O Quarteto Fantástico não é uma equipe comum de super-heróis. Antes disso, é um grupo de cientistas-exploradores – inclusive, foi assim que ganharam seus poderes. Mas, além de serem heróis e cientistas, são, sobretudo, uma família. É esse conceito que une seus personagens por décadas de cronologia – inclusive com o nascimento e o crescimento dos dois filhos de Reed “Senhor Fantástico” Richards e Susan “Mulher Invisível” Storm.

Lançada em 1965, a história do casamento entre Reed e Sue é uma fanfarronice divertida de apenas 23 páginas, com aparição de mais de 60 personagens importantes da Marvel (sim, eu contei) - inclusive, claro, os criadores do Quarteto: Stan Lee e Jack Kirby.

Se a Marvel buscar uma história mais familiar e emocional, como foram os dois primeiros filmes do Homem-Aranha no MCU, esta é uma boa pedida.

A saga de Galactus, de Stan Lee e Jack Kirby

Lançada em 1966, esta é uma saga cósmica que parte de um ponto de partida assustador: existe por aí, rondando o universo, um ser quase divino que se alimenta de planetas inteiros, habitados ou não. E o próximo almoço dele será, claro, o planeta Terra.

Em apenas três histórias curtas de 20 páginas cada, o leitor é bombardeado por uma série de conceitos inovadores e que até hoje têm papel importante dentro do Universo Marvel dos quadrinhos: uma raça não-humana superpoderosa vive escondida da humanidade (os Inumanos); uma espécie de raça de deuses imortais observa a humanidade desde seu surgimento (como Uatu, o Vigia); e a criação de duas criaturas emblemáticas: o dramático herói Surfista Prateado e Galactus, o “deus” comedor de planetas.

Esta saga seria minha sugestão para um filme mais “cósmico”, com direito a viagem à Lua e tal.
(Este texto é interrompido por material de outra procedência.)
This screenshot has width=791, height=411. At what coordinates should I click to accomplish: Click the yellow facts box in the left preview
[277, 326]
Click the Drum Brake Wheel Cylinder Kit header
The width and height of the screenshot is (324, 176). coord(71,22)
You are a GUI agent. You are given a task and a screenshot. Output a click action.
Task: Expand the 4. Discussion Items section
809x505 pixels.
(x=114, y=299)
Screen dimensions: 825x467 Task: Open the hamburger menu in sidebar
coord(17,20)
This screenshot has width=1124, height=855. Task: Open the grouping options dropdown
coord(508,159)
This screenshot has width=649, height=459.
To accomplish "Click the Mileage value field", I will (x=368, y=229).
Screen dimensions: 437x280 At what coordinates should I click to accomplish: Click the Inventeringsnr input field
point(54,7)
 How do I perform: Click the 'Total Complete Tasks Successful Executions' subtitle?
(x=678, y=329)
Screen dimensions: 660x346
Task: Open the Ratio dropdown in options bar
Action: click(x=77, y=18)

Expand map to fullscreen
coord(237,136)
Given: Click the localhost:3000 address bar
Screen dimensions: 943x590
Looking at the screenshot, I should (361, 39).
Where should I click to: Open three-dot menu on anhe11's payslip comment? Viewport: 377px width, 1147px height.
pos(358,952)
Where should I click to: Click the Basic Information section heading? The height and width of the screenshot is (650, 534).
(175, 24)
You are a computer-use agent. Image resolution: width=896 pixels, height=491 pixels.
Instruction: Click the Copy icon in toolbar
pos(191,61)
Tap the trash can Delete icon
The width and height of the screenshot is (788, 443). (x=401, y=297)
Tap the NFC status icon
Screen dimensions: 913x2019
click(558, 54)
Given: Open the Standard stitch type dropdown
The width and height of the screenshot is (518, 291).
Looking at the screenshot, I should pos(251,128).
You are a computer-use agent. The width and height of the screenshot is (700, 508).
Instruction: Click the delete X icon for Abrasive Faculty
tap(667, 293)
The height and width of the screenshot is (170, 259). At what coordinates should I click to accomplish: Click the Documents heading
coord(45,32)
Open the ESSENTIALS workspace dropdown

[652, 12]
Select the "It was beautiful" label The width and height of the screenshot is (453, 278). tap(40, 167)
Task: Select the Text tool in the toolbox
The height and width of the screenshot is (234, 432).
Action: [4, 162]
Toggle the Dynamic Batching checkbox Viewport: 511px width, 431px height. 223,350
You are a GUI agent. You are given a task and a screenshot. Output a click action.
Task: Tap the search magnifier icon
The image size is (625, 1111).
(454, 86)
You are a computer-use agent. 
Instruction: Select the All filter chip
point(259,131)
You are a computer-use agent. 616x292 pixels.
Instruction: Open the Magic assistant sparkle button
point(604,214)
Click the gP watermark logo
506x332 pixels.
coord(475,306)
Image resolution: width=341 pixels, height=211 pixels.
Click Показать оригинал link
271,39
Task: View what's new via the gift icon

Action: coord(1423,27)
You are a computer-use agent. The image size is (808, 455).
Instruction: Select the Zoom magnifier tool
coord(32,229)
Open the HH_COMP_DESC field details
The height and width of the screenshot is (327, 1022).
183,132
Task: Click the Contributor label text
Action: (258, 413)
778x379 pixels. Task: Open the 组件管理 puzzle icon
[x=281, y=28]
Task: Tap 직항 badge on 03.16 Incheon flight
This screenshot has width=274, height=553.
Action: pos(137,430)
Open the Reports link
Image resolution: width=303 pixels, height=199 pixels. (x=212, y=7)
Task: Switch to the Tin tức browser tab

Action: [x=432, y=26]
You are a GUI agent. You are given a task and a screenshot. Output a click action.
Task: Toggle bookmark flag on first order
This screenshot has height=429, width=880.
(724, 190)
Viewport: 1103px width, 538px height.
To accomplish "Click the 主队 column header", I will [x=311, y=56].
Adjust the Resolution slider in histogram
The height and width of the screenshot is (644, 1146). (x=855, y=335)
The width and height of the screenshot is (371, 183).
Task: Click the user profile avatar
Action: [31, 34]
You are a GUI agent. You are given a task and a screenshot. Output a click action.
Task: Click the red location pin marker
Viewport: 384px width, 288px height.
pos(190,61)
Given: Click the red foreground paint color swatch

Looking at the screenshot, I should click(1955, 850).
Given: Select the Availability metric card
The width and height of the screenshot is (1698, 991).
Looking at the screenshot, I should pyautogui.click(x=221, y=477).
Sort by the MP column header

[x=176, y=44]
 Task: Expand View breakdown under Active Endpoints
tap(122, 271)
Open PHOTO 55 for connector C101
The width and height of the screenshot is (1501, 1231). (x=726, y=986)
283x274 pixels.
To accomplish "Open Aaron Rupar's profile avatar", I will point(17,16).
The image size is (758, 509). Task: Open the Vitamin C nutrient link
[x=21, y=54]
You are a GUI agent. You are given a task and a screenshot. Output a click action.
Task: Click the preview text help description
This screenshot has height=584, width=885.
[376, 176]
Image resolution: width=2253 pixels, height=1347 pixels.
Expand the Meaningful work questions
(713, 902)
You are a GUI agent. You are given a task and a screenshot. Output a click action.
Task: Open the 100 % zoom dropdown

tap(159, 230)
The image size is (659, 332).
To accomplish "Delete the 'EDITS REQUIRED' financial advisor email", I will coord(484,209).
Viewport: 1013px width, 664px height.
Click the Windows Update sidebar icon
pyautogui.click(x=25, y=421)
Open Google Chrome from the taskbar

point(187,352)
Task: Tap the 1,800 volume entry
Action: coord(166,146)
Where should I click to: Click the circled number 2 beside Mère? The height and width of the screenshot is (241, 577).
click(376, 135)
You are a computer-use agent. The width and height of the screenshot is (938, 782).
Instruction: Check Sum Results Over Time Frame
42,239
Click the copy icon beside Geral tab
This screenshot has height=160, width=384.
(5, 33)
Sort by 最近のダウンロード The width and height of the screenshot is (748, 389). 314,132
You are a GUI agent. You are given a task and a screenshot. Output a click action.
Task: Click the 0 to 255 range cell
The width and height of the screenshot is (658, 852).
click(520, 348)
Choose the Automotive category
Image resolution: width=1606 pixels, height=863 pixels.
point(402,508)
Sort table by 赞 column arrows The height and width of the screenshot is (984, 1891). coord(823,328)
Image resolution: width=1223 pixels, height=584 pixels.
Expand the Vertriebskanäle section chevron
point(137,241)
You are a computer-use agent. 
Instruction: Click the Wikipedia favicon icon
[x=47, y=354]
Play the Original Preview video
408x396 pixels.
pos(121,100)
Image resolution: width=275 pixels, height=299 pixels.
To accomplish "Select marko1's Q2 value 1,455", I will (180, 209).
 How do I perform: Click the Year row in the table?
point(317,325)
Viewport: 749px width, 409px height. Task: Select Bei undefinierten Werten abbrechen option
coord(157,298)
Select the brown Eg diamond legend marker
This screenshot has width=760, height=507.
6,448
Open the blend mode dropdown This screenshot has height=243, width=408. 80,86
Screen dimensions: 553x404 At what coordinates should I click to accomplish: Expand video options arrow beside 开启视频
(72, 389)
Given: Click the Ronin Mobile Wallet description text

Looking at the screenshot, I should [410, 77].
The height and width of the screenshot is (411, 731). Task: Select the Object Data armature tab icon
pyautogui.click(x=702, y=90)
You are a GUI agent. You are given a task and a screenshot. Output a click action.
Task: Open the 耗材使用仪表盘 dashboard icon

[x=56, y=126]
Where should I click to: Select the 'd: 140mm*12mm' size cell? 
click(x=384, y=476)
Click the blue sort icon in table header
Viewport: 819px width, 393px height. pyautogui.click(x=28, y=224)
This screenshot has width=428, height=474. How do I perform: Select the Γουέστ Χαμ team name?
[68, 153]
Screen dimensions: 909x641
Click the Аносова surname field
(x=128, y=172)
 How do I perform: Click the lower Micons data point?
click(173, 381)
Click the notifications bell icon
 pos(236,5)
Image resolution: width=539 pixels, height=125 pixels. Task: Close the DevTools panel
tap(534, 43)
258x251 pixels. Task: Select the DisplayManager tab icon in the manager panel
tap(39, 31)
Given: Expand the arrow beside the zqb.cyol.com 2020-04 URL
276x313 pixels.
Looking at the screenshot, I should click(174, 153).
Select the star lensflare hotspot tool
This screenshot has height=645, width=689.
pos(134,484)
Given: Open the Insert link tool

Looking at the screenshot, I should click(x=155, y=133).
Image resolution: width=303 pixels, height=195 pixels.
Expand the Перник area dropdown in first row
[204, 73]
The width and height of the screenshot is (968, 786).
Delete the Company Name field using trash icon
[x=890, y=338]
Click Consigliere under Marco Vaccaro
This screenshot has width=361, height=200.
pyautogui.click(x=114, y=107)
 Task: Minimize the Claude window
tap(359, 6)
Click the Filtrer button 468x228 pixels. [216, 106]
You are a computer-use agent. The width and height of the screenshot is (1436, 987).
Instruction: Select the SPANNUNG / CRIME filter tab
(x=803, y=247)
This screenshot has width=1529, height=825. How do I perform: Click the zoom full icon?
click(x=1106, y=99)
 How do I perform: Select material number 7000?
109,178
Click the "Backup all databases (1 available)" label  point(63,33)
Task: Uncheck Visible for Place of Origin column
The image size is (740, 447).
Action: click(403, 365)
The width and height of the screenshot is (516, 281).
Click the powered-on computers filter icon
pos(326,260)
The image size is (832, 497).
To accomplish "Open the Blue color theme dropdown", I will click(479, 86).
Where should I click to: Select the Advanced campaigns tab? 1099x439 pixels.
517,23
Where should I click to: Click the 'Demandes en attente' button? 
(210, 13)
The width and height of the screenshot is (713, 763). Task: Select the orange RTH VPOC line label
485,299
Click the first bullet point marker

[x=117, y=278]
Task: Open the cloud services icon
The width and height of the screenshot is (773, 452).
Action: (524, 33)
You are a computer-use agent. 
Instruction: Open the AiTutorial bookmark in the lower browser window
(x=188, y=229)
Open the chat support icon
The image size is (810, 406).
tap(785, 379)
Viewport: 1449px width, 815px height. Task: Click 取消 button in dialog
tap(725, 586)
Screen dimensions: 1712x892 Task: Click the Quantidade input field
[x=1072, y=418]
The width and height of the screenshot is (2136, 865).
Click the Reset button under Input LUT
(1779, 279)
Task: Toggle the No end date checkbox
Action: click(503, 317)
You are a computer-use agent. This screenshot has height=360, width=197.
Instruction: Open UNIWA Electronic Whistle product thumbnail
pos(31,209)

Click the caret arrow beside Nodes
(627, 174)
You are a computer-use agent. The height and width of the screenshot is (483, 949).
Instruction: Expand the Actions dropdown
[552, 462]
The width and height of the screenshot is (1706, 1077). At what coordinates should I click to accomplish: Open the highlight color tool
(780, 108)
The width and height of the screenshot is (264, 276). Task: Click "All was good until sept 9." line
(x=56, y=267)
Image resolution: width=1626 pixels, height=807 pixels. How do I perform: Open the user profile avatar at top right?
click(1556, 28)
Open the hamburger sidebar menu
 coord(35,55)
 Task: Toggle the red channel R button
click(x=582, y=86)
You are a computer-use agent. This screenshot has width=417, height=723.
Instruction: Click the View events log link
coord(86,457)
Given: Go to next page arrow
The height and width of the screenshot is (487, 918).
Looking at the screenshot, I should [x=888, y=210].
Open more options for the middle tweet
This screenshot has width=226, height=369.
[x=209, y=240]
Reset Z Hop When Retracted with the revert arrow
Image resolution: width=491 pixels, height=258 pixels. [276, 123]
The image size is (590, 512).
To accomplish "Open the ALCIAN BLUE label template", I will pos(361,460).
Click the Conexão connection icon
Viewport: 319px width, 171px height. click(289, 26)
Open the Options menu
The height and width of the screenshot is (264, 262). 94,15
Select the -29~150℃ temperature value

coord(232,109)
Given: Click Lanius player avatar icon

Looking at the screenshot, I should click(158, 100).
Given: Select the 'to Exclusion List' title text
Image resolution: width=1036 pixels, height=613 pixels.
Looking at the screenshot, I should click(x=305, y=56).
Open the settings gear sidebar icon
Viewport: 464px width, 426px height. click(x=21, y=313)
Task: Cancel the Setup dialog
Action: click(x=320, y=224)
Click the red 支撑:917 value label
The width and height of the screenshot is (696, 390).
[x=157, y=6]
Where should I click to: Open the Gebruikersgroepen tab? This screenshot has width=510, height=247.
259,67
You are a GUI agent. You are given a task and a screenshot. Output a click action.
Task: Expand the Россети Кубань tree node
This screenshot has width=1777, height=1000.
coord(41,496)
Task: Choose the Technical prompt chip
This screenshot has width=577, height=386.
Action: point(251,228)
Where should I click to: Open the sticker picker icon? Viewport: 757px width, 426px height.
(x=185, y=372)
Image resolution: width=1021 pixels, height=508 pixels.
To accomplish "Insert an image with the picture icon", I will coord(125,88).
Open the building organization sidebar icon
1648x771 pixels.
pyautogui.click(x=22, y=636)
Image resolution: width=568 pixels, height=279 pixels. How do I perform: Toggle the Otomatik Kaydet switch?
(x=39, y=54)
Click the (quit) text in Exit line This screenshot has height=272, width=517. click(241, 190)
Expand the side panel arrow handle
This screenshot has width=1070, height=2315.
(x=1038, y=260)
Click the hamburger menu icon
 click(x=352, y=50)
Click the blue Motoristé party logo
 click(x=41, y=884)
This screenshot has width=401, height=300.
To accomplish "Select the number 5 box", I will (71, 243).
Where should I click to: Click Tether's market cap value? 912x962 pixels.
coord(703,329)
Sei que já serviu de base para um filme do Quarteto, em 2007, mas dá para fazer melhor. Muito melhor.

Explorando a Zona Negativa, de John Byrne

Todo universo de super-heróis que se preze tem múltiplas dimensões. E uma das mais interessantes da Marvel é a Zona Negativa, onde as leis da física como as conhecemos não se aplicam. Até o tempo lá corre de uma maneira diferente – semanas na Zona Negativa equivalem a dias ou horas fora dela.

Mencionei lá em cima que o Quarteto é uma equipe de cientistas-exploradores. Em 1983, o criativo e talentoso John Byrne levou este conceito a seu ápice: o Quarteto foi passar algumas semanas explorando essa dimensão desconhecida, seus planetas e habitantes. Ou seja, a princípio, nada de vilões ou heróis, de malvados ou bonzinhos. As histórias viraram um misto de ficção científica, drama e a aventuras.

Esse é o lado do Quarteto que eu mais gostaria de ver nas telonas: uma família de cientistas, que por acaso tem poderes, se aventurando para descobrir novos mundos – literalmente.

O julgamento de Reed Richards, de John Byrne

Lembra que eu citei Galactus, o semideus comedor de planetas? Em uma aventura incrível de 1982, o Quarteto Fantástico salva a vida de Galactus – mesmo sabendo que talvez ele voltasse a se alimentar de planetas habitados, matando outros seres vivos.

Anos depois, Galactus se alimenta de um planeta habitado. E um tribunal formado por juristas alienígenas decide que Reed Richards, o líder do Quarteto Fantástico, deve ser julgado por isso. Afinal, ao salvar a vida de Galactus, ele não assumiu o risco de se tornar cúmplice dos atos do gigantesco semideus? Uma história diferente de todas as outras, para um grupo de super-heróis diferente de todos os outros.

Pedro Cirne é formado em jornalismo, desenhos e histórias em quadrinhos. É autor do romance “Venha me ver enquanto estou viva” e da graphic novel “Púrpura”, ilustrada por 17 artistas dos 8 países que falam português.